→ Directive:
Convert the stretch of the listing from the line containing "Screen dimensions: 914x884" through the line containing "click(91, 174)" into a JSON list of strings, one string per line, leaving out blank lines.

[Data items]
[START]
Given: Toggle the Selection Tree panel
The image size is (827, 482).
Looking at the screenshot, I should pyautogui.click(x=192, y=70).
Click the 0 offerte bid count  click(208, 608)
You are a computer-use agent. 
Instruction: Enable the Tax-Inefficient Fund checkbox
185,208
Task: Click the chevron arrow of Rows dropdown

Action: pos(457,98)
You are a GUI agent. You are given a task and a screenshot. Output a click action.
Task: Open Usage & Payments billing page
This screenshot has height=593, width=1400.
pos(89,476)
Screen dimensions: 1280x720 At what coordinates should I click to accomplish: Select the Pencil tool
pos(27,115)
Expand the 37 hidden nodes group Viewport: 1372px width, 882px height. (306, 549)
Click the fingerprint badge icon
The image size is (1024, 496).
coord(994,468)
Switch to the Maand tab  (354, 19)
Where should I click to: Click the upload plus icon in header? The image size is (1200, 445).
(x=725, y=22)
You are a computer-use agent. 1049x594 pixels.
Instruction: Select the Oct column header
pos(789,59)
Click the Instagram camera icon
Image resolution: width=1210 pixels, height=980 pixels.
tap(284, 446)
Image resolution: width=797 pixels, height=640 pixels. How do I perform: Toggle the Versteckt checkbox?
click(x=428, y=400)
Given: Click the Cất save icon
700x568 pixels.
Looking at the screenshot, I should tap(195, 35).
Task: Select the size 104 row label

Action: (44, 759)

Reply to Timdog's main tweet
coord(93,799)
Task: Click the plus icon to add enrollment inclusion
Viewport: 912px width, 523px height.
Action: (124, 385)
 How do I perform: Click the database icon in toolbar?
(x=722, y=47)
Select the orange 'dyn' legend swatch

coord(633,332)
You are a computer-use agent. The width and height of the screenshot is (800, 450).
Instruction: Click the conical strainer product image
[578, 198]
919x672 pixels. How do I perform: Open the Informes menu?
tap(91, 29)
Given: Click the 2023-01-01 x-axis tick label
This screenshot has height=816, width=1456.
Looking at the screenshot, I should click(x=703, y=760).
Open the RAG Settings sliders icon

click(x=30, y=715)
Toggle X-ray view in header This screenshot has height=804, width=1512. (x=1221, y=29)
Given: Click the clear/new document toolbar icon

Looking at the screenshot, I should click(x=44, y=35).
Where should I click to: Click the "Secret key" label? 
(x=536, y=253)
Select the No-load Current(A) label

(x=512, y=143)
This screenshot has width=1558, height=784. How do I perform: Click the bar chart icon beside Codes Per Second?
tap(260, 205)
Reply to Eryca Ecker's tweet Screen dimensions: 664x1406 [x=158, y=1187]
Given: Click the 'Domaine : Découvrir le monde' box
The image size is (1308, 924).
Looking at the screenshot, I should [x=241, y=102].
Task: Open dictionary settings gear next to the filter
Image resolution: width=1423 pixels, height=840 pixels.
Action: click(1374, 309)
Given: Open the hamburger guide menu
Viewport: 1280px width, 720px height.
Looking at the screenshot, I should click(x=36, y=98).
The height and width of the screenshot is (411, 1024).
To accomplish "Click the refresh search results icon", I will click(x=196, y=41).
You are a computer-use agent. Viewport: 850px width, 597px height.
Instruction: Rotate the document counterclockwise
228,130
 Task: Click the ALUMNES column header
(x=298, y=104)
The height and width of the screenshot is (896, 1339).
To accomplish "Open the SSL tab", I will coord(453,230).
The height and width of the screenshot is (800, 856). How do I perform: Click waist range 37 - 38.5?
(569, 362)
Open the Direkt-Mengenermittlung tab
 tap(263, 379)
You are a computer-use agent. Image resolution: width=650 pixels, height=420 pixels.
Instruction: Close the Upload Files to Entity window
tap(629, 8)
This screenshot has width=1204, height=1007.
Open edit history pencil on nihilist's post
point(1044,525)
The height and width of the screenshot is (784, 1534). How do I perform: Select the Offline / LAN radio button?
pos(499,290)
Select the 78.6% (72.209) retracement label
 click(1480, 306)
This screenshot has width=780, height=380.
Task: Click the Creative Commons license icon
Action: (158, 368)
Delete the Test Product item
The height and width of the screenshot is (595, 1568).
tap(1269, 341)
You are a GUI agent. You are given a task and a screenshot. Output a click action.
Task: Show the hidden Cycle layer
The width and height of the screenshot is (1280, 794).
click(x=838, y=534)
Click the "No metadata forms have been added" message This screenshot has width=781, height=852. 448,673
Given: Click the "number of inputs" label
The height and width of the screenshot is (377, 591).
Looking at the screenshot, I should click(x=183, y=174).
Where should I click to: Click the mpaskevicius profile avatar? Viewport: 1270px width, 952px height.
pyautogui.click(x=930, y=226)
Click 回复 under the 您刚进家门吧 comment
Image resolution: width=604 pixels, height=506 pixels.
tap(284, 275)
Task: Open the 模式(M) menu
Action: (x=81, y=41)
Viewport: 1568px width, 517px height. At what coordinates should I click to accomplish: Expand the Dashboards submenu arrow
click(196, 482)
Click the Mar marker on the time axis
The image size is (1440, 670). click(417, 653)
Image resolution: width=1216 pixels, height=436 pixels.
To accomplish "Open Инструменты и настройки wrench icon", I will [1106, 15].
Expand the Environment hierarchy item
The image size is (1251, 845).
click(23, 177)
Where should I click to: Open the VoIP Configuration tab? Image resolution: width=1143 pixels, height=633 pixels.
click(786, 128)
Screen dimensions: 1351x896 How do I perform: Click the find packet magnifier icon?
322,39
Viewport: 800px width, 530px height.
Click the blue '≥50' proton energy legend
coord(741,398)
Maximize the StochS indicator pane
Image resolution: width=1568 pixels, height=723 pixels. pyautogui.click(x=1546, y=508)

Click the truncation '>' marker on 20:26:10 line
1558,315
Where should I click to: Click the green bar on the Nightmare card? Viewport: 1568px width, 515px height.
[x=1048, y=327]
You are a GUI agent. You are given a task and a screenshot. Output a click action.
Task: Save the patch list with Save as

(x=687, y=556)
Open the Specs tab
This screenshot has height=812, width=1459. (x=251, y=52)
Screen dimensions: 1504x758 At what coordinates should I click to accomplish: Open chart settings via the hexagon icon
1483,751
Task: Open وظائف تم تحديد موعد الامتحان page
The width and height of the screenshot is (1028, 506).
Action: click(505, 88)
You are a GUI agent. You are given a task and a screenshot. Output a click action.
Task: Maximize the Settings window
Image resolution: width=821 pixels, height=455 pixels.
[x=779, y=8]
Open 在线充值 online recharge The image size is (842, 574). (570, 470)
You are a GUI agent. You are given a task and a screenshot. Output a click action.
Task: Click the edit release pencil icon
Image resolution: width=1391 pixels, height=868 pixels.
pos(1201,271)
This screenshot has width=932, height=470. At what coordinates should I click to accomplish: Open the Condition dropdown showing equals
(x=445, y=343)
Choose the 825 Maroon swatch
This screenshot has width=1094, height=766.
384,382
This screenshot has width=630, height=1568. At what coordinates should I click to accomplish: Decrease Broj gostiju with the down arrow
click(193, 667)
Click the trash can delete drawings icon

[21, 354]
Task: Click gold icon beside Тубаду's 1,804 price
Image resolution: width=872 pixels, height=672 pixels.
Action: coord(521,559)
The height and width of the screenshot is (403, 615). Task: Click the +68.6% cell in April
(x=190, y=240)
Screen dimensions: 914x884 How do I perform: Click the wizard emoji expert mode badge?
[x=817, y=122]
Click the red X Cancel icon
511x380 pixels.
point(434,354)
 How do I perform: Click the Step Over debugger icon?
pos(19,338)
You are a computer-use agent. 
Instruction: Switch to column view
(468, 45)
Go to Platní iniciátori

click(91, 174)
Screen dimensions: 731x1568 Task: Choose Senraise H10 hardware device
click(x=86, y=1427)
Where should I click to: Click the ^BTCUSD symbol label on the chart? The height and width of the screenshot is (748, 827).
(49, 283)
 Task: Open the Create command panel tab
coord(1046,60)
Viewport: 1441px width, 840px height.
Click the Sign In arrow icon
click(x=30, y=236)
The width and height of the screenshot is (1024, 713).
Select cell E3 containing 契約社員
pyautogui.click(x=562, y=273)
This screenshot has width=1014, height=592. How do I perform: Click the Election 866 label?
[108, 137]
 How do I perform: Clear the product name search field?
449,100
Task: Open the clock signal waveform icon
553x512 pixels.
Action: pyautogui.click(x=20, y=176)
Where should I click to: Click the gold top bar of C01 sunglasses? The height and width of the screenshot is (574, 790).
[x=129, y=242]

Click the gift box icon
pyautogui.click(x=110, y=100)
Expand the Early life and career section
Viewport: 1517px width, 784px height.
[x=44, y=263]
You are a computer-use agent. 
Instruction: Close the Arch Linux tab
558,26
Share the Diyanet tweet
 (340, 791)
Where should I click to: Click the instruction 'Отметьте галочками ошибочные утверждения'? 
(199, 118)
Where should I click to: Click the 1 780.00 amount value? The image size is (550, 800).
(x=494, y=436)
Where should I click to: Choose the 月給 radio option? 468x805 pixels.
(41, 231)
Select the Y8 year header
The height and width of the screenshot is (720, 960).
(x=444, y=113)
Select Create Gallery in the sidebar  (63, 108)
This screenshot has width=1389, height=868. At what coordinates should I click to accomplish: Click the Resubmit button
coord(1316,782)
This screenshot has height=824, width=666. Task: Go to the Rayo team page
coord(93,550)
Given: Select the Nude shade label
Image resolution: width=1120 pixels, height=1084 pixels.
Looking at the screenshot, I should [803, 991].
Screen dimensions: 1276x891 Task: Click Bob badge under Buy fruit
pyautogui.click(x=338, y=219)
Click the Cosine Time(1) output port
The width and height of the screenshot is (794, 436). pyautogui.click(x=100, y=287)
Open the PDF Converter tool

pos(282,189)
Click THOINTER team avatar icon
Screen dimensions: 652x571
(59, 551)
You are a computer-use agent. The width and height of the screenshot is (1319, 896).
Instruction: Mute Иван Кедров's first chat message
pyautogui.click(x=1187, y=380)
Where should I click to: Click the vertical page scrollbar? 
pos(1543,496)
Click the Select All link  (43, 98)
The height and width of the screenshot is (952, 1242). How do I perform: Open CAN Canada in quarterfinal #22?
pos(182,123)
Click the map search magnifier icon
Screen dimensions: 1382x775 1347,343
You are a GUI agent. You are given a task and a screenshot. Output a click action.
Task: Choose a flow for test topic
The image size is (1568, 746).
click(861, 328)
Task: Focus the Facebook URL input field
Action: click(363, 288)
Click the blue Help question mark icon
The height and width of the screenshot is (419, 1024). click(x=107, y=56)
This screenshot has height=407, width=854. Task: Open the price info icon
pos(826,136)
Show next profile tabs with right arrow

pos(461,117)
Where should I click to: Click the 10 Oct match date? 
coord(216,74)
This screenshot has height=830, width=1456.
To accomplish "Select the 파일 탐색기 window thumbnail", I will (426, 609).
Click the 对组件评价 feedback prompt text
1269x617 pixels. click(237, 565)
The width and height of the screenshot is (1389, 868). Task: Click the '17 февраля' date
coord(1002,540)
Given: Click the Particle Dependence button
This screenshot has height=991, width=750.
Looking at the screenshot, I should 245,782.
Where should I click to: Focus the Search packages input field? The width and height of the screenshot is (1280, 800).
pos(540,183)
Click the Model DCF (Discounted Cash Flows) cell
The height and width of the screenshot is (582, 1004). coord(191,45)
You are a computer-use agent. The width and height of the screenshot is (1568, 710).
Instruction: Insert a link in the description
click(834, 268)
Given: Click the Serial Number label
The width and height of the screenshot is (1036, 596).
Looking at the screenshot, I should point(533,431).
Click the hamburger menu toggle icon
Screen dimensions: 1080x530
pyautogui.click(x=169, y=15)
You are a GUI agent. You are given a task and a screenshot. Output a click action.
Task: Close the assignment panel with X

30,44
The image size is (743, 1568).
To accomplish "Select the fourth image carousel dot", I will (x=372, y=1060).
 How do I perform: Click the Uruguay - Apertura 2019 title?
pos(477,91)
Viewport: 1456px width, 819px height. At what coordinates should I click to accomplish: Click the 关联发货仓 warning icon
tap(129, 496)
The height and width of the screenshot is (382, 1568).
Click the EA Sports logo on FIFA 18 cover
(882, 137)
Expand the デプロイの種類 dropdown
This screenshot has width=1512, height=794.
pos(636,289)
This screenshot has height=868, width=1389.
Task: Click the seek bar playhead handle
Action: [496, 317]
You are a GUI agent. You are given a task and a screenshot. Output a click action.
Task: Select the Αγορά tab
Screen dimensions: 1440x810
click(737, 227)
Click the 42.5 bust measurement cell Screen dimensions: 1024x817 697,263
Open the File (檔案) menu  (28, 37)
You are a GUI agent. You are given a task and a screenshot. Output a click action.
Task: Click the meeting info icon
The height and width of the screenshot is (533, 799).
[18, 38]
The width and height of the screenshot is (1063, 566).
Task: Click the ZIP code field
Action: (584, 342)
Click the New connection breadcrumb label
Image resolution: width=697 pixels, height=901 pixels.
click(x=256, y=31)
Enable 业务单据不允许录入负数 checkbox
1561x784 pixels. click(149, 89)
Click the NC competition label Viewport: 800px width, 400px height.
[END]
→ Task answer:
[
  "Screen dimensions: 914x884 How do I perform: Click the wizard emoji expert mode badge?",
  "[x=817, y=122]",
  "Click the red X Cancel icon",
  "511x380 pixels.",
  "point(434,354)",
  " How do I perform: Click the Step Over debugger icon?",
  "pos(19,338)",
  "You are a computer-use agent. ",
  "Instruction: Switch to column view",
  "(468, 45)",
  "Go to Platní iniciátori",
  "click(91, 174)"
]